▶ [Dataset content]:

○ ○ ○ ○ ○ ○ ○

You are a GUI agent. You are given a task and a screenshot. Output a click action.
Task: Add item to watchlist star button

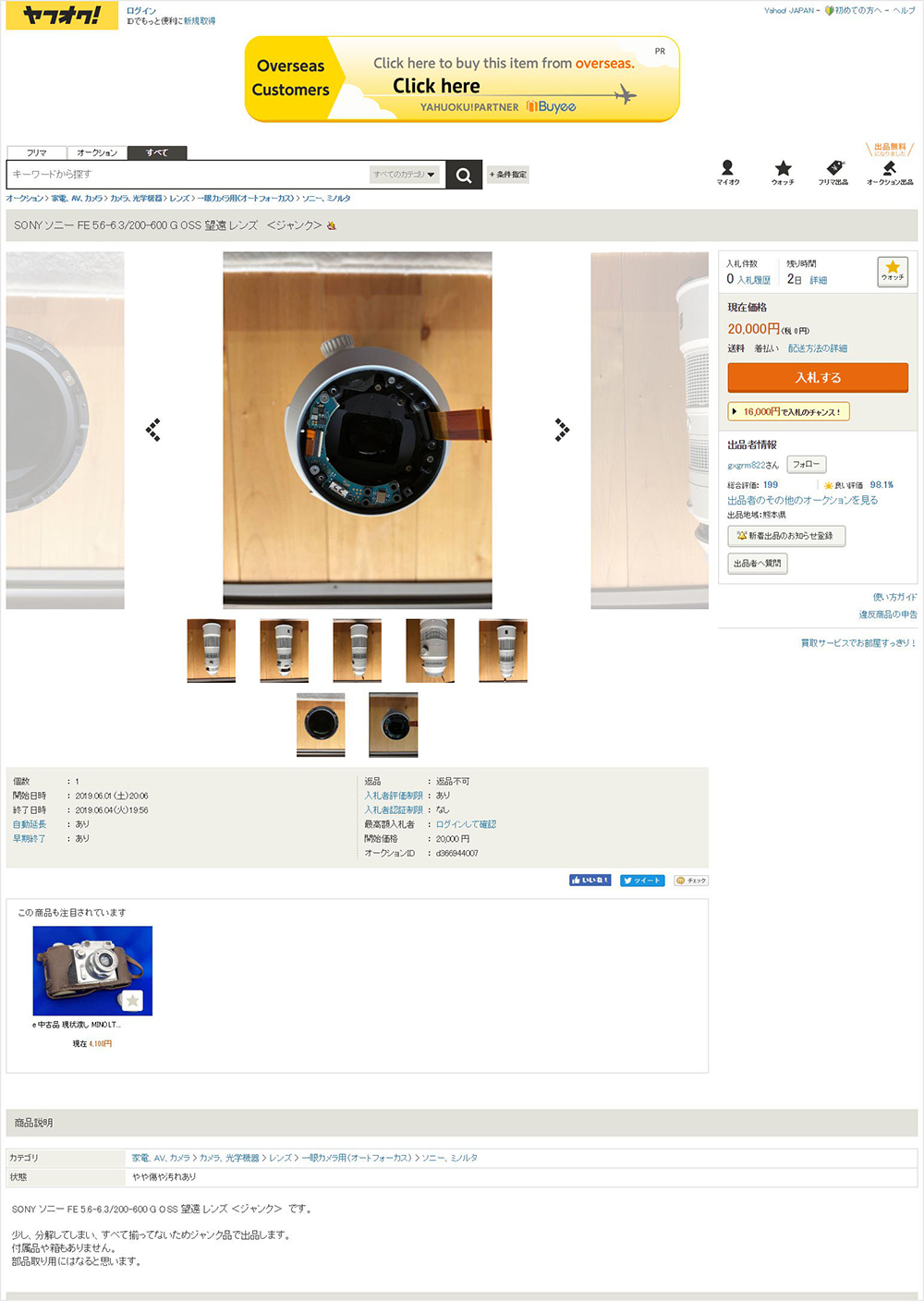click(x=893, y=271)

○ ○ ○ ○ ○ ○ ○

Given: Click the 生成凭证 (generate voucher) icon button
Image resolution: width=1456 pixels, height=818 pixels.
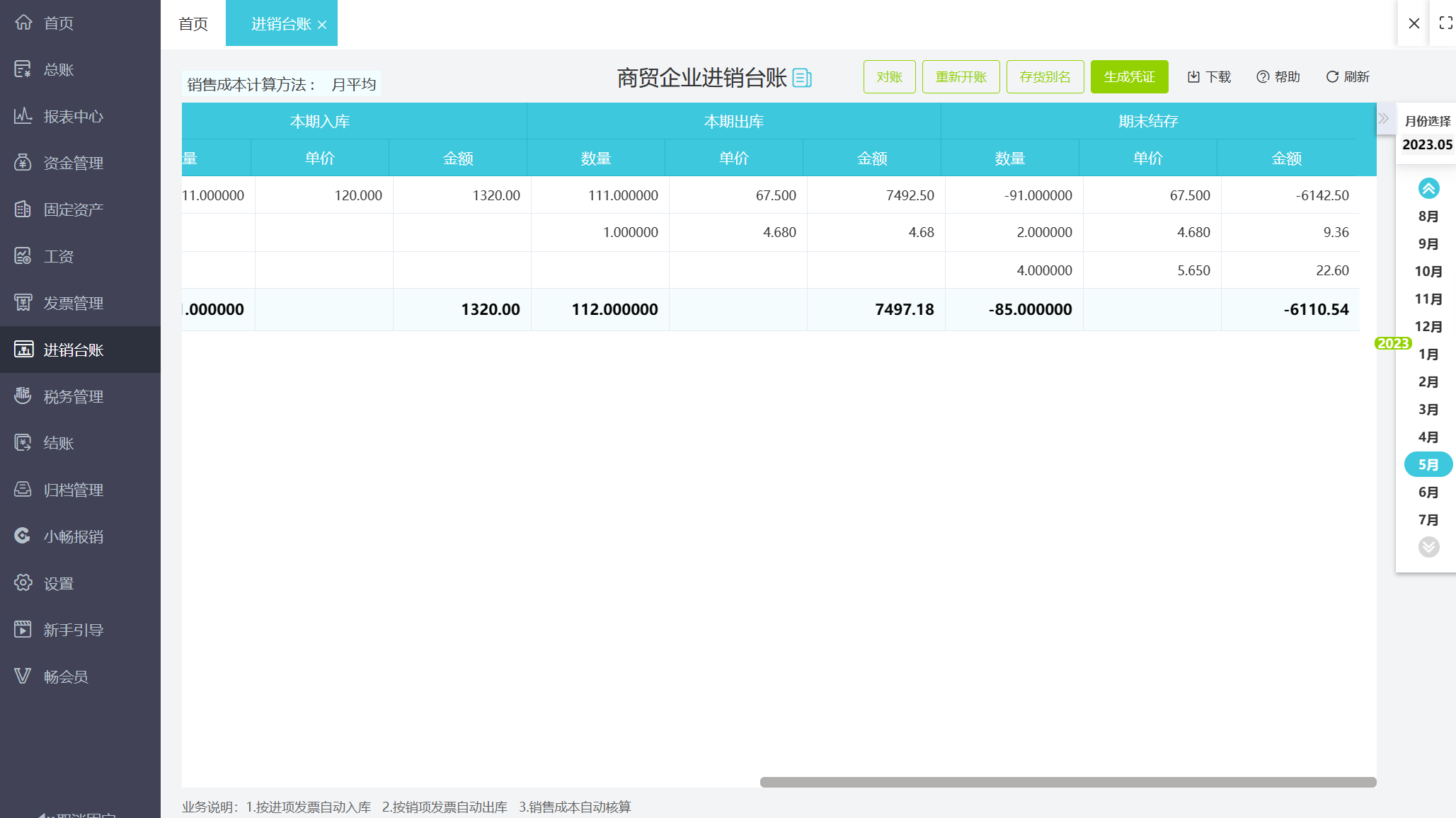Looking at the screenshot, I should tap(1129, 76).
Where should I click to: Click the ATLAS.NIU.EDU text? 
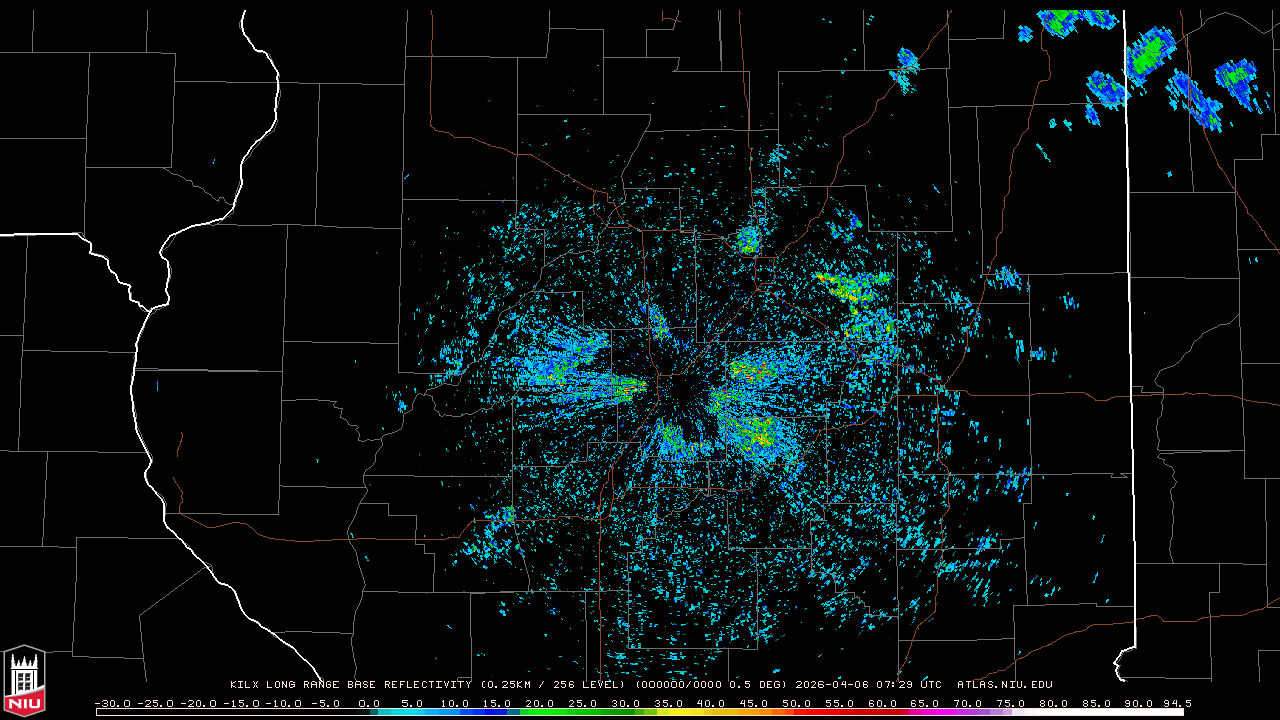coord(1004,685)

○ ○ ○ ○ ○ ○ ○

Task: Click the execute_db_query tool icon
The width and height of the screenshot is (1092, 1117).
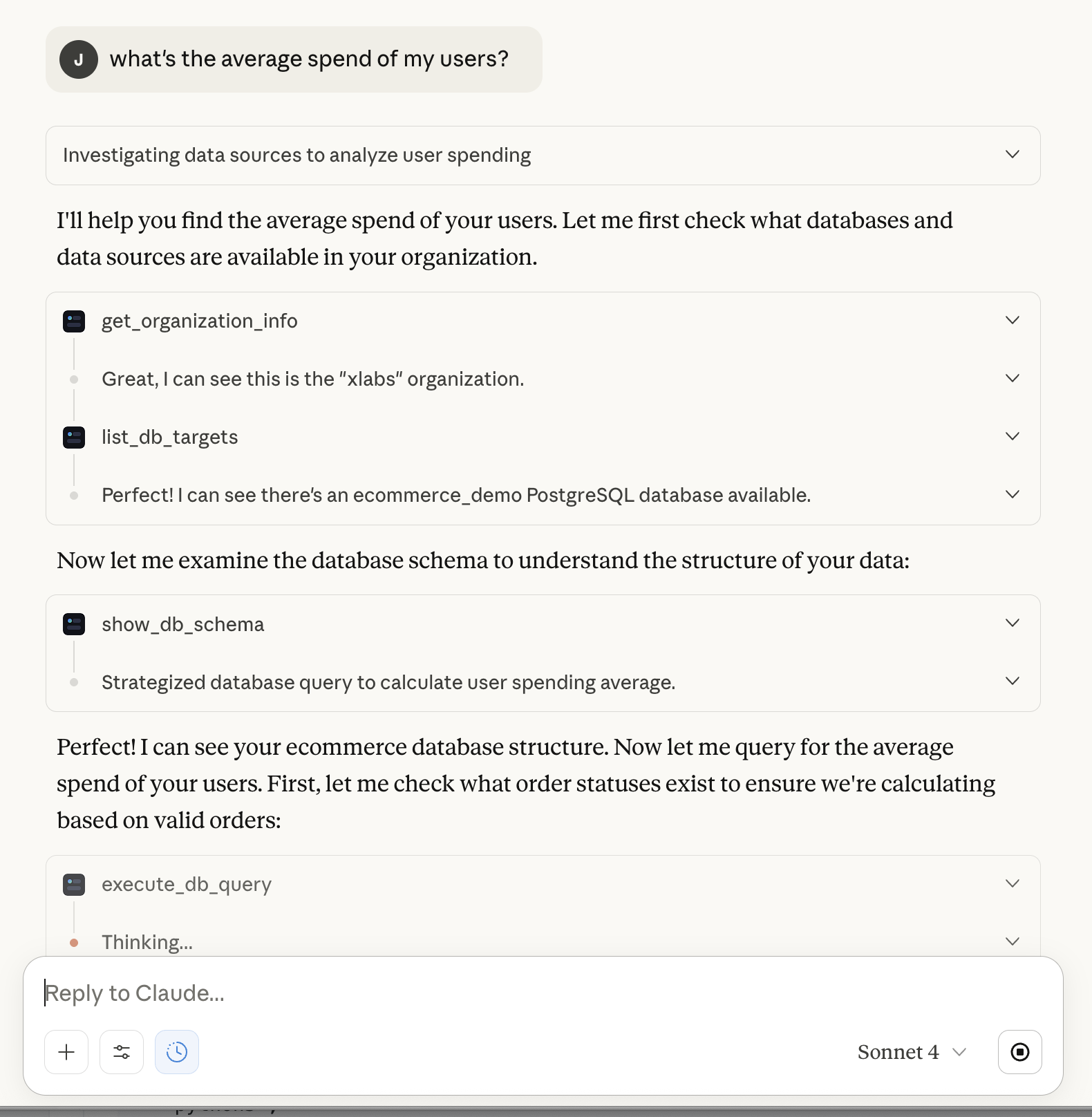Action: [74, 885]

○ ○ ○ ○ ○ ○ ○

▶ [Work request]: Extract, from the listing above, every line where the string "icon" occurs.

▶ [Exercise answer]:
Given: Click the 生成凭证 (generate voucher) icon button
Task: Click the execute_db_query tool icon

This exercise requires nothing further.